QSAR Pipeline: Solubility Prediction

In this tutorial, we will build a Random Forest model to predict the aqueous solubility of molecules using MolecularFingerprints.jl and DecisionTree.jl.

1. Setup and Data Loading

We will use a small subset of the Delaney (ESOL) dataset. For this demo, we mock the data loading, but you would normally use CSV.read.

using Random
using Statistics
using DecisionTree
using MolecularFingerprints
using MolecularGraph

# For reproducibility
seed!(42)

# Small subset of the Delaney Solubility Dataset (SMILES, Measured LogS)
data = [
    ("CCO", 0.8),               # Ethanol (High solubility)
    ("CC(=O)Oc1ccccc1C(=O)O", -2.1), # Aspirin (Moderate)
    ("c1ccccc1", -2.0),         # Benzene (Low)
    ("CCCCCCCC", -4.5),         # Octane (Very Low)
    ("O=C(C)Oc1ccccc1C(=O)O", -2.2), # Aspirin analog
    ("CN1C=NC2=C1C(=O)N(C(=O)N2C)C", -0.9) # Caffeine
]

# Separate X (SMILES) and y (Labels)
smiles_list = [d[1] for d in data]
y = [d[2] for d in data]

2. Feature Generation (Fingerprinting)

We convert the raw SMILES strings into fixed-length numeric vectors using ECFP4.

# Parse SMILES to GraphMol objects
mols = [smilestomol(s) for s in smiles_list]

# Define the featurizer
featurizer_ecfp = ECFP{2}(2) # 2048-bit ECFP with radius 2
featurizer_maccs = MACCS(true, false) # MACCS keys

# Generate BitVectors
# Note: DecisionTree.jl expects a standard Matrix{Float64} or Matrix{Int}
fingerprints = [fingerprint(m, featurizer_ecfp) for m in mols]
# Convert Vector of BitVectors to a Matrix (Samples x Features)
# We transpose (') because hcat stacks them as columns
X = hcat(fingerprints...)'
X = Matrix(X) # Convert to standard dense matrix for ML

3. Model Training

# Train/Test Split (Simple 80/20 manual split for demo)
n_samples = length(y)
train_idx = shuffle(1:n_samples)[1:floor(Int, 0.8*n_samples)]
test_idx = setdiff(1:n_samples, train_idx)
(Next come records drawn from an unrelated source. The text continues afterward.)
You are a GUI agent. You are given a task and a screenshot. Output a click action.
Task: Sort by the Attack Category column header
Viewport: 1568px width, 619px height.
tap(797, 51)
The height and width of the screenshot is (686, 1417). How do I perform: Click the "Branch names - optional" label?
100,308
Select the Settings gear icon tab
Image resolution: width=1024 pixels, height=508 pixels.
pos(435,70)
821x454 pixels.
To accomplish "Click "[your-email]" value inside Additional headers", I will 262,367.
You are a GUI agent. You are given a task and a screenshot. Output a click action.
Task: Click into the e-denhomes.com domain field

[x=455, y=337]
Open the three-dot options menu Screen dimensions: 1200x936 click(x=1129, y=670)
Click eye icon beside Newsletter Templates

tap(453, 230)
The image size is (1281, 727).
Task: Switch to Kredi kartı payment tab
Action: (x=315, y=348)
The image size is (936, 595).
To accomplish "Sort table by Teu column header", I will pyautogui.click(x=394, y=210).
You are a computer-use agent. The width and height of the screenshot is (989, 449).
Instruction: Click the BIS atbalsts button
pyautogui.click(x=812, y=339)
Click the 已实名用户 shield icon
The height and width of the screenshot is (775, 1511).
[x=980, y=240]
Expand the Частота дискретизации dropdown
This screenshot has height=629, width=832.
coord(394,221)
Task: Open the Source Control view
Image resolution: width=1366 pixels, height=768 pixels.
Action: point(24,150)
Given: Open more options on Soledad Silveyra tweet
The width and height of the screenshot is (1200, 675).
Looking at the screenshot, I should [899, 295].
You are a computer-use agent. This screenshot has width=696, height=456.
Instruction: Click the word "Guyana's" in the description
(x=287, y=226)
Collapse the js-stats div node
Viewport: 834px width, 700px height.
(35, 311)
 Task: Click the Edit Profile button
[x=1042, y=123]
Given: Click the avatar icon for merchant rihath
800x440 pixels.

X_train, y_train = X[train_idx, :], y[train_idx]
X_test, y_test = X[test_idx, :], y[test_idx]

# Initialize and Train Model
# n_trees=10, min_samples=2
model = build_forest(y_train, X_train, 2, 10, 0.7, -1)

println("Model Trained successfully!")

4. Model Evaluation

# Predict on Test Set
preds = apply_forest(model, X_test)
rmse = sqrt(mean((preds .- y_test).^2))

println("Test RMSE: $rmse")

# Inference on New Molecule
new_mol_smiles = "CC(=O)N" # Acetamide
new_mol = smilestomol(new_mol_smiles)
new_fp = fingerprint(new_mol, featurizer_ecfp)

# Reshape to 1xN Matrix for prediction
new_X = reshape(new_fp, 1, length(new_fp))

predicted_solubility = apply_forest(model, new_X)[1]
println("Predicted Solubility for $new_mol_smiles: $predicted_solubility")